Dem Text beigefügt sind mehrere Fotos und Faksimiles von Briefen, die zwischen Simone und Zaza gewechselt wurden. Das Wissen um den autobiografischen Hintergrund gibt der Lektüre eine zusätzliche Ebene. Allerdings kann die kraftvoll erzählte Geschichte auch für sich selber sein. Wie Sylvie als Ich-Erzählerin beschreibt, was sie erlebt, wie sie sich in ihren Gedanken und Gefühlen öffnet, bringt uns an ihre Seite. Und es wir uns ein weiteres Mal bewusst, welche Enge frühere Frauengenerationen erlitten, mit welcher Mühe sie sich freikämpfen mussten bis zu den Verhältnissen, die wir heute als selbstverständlich erachten.

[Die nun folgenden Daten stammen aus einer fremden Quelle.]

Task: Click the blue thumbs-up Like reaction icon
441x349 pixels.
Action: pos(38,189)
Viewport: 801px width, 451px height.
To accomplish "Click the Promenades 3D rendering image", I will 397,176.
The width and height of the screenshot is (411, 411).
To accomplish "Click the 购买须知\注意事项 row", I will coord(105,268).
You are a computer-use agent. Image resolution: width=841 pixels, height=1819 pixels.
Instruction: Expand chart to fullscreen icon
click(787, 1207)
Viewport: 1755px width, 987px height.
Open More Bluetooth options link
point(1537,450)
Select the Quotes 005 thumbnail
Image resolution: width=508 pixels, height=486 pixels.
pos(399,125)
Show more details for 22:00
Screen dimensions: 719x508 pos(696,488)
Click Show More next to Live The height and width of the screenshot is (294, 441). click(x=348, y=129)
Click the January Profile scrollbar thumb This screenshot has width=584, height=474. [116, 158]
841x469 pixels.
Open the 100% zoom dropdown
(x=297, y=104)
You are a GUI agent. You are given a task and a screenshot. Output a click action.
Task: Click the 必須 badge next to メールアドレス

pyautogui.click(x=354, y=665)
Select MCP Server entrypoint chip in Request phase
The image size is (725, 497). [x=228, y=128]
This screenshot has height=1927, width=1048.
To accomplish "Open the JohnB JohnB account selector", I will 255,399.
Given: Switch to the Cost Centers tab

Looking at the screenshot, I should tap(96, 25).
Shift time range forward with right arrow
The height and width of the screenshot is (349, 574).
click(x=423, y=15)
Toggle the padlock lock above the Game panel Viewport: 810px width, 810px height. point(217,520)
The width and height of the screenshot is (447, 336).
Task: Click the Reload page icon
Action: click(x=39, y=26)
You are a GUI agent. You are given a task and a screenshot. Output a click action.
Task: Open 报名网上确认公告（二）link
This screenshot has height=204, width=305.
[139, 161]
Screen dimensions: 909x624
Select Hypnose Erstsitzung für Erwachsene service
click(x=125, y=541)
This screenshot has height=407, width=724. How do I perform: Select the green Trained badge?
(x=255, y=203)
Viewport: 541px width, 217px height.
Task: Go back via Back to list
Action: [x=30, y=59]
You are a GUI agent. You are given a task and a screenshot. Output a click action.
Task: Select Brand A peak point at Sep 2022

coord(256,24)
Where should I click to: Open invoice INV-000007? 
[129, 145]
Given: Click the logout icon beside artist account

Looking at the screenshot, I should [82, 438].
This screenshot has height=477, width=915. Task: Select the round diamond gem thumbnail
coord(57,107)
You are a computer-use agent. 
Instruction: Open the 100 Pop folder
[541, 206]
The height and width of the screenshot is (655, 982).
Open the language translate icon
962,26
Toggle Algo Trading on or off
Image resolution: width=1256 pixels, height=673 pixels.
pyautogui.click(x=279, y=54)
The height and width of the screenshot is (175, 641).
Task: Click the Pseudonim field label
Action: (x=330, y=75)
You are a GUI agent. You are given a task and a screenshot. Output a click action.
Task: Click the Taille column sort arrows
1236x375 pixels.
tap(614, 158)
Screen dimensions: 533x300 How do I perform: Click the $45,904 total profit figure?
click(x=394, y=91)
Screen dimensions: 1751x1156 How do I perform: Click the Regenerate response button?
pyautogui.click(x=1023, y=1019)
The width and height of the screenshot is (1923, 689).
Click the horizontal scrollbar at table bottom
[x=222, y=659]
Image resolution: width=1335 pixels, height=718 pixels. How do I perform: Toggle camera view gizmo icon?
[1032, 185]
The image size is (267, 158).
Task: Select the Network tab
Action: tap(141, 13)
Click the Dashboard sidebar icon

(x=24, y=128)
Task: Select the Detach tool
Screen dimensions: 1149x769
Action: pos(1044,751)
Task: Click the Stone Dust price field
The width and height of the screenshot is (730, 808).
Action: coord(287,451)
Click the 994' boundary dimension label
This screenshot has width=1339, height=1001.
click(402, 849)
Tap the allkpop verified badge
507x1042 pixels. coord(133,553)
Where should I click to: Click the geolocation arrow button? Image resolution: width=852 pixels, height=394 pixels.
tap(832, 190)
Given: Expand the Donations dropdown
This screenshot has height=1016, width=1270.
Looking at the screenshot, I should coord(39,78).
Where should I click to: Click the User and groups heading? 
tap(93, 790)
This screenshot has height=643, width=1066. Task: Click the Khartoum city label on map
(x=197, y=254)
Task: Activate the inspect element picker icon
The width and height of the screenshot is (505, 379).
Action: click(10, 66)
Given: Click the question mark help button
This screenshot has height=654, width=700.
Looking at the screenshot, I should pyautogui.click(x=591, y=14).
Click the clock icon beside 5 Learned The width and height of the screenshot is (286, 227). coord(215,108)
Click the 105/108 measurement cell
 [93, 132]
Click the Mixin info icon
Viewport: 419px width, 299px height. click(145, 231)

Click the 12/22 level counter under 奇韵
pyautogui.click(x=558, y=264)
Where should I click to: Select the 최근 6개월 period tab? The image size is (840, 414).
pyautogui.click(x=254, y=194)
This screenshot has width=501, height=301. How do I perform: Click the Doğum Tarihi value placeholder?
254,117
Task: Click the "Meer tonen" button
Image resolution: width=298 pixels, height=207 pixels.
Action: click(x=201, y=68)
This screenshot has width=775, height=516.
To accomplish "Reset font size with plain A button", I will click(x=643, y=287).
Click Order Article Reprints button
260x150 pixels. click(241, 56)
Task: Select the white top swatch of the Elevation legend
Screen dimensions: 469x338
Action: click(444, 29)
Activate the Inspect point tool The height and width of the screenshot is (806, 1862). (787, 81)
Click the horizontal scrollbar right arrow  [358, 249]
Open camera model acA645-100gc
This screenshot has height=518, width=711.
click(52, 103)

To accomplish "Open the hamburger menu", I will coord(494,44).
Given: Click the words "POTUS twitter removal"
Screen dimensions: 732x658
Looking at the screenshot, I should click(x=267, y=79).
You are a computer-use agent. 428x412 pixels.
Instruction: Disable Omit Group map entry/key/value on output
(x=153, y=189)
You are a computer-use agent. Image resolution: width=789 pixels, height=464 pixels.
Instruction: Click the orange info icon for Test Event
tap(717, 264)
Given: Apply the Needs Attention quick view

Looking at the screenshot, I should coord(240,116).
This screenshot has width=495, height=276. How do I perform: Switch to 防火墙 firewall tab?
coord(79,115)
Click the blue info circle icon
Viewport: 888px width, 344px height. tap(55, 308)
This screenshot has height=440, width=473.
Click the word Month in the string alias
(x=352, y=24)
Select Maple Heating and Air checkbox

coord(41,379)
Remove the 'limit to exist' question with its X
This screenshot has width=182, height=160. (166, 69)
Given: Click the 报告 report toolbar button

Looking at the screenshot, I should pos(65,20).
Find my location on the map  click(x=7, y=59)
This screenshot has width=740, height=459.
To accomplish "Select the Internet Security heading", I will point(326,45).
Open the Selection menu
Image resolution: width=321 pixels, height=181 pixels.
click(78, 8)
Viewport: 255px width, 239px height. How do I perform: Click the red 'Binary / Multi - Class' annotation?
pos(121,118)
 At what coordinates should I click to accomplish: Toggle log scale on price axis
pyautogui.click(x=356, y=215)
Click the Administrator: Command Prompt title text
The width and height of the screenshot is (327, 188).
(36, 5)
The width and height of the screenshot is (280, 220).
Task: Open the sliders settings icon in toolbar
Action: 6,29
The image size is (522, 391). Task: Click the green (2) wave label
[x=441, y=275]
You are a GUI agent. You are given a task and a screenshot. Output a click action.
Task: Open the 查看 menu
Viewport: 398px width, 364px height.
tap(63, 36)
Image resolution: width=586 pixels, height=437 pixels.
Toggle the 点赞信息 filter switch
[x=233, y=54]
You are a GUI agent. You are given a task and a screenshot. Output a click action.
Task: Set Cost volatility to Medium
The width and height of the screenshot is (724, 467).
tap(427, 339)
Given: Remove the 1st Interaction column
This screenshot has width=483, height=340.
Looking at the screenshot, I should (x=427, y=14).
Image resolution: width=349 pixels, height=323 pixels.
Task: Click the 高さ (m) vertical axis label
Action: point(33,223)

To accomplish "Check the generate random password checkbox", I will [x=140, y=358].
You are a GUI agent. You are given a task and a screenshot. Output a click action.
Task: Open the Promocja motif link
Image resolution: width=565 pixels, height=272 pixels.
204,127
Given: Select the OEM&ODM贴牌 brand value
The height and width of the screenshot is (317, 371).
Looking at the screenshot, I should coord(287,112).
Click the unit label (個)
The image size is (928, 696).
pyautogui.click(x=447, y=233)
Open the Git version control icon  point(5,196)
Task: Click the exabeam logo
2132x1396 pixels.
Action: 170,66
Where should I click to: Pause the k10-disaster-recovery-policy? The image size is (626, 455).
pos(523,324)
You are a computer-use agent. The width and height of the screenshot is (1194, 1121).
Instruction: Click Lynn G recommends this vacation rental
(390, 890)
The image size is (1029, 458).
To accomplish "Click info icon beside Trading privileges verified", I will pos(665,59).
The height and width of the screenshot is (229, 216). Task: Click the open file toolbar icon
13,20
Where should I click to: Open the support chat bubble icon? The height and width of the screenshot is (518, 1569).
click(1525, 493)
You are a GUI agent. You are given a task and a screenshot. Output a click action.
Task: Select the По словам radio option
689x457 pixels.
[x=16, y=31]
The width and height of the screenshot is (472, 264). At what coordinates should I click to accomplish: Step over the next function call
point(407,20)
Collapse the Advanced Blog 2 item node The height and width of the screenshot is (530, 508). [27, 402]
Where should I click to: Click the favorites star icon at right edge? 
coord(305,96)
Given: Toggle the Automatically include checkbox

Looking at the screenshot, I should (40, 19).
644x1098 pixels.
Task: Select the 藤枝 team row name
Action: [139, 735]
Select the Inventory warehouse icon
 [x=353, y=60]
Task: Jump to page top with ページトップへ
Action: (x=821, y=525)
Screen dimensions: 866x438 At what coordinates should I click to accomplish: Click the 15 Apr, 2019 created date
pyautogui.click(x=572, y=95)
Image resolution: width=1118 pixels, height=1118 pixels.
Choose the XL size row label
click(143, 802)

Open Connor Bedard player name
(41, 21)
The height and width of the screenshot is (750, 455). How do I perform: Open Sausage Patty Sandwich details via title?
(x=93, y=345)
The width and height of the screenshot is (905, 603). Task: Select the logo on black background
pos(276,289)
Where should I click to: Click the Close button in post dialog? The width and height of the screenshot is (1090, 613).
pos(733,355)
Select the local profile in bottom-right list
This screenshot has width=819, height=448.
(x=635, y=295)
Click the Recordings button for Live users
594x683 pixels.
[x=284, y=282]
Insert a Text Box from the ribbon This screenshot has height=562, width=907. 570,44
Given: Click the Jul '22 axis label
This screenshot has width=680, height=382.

„Dieses Mädchen hat Persönlichkeit“, hieß es im Collège. Umso strenger wurde Andrée beobachtet, die sich einerseits freier gab als die Freundin, andererseits aber in ihren religiösen Vorstellungen viel stärker gebunden war als diese. Sylvie hatte einen Weg als selbstbewusste Frau vor sich, der mit einem Studium an der Sorbonne begann. Aber Andrées geliebte Mutter schärfte ihr immer wieder ein: „Geh ins Kloster oder heirate; ledig zu bleiben, ist keine Berufung.“
Nachdem Zaza im November 1929, kurz vor ihrem 22. Geburtstag, jäh aus dem Leben gerissen worden war, habe sie die Freundin in ihren Träumen immer wieder heimgesucht. Neben anderen Texten, in die Simone de Beauvoir Autobiografisches einfließen ließ, bietet dieser kleine Roman eine besonderes Leseerlebnis. Für die Entdeckung kann man der Übersetzerin Amelie Thoma und dem Rowohlt Verlag nur dankbar sein.
Simone de Beauvoir: Die Unzertrennlichen. Roman. Aus dem Französischen von Amelie Thoma. Rowohlt, 144 S., geb., 22 €.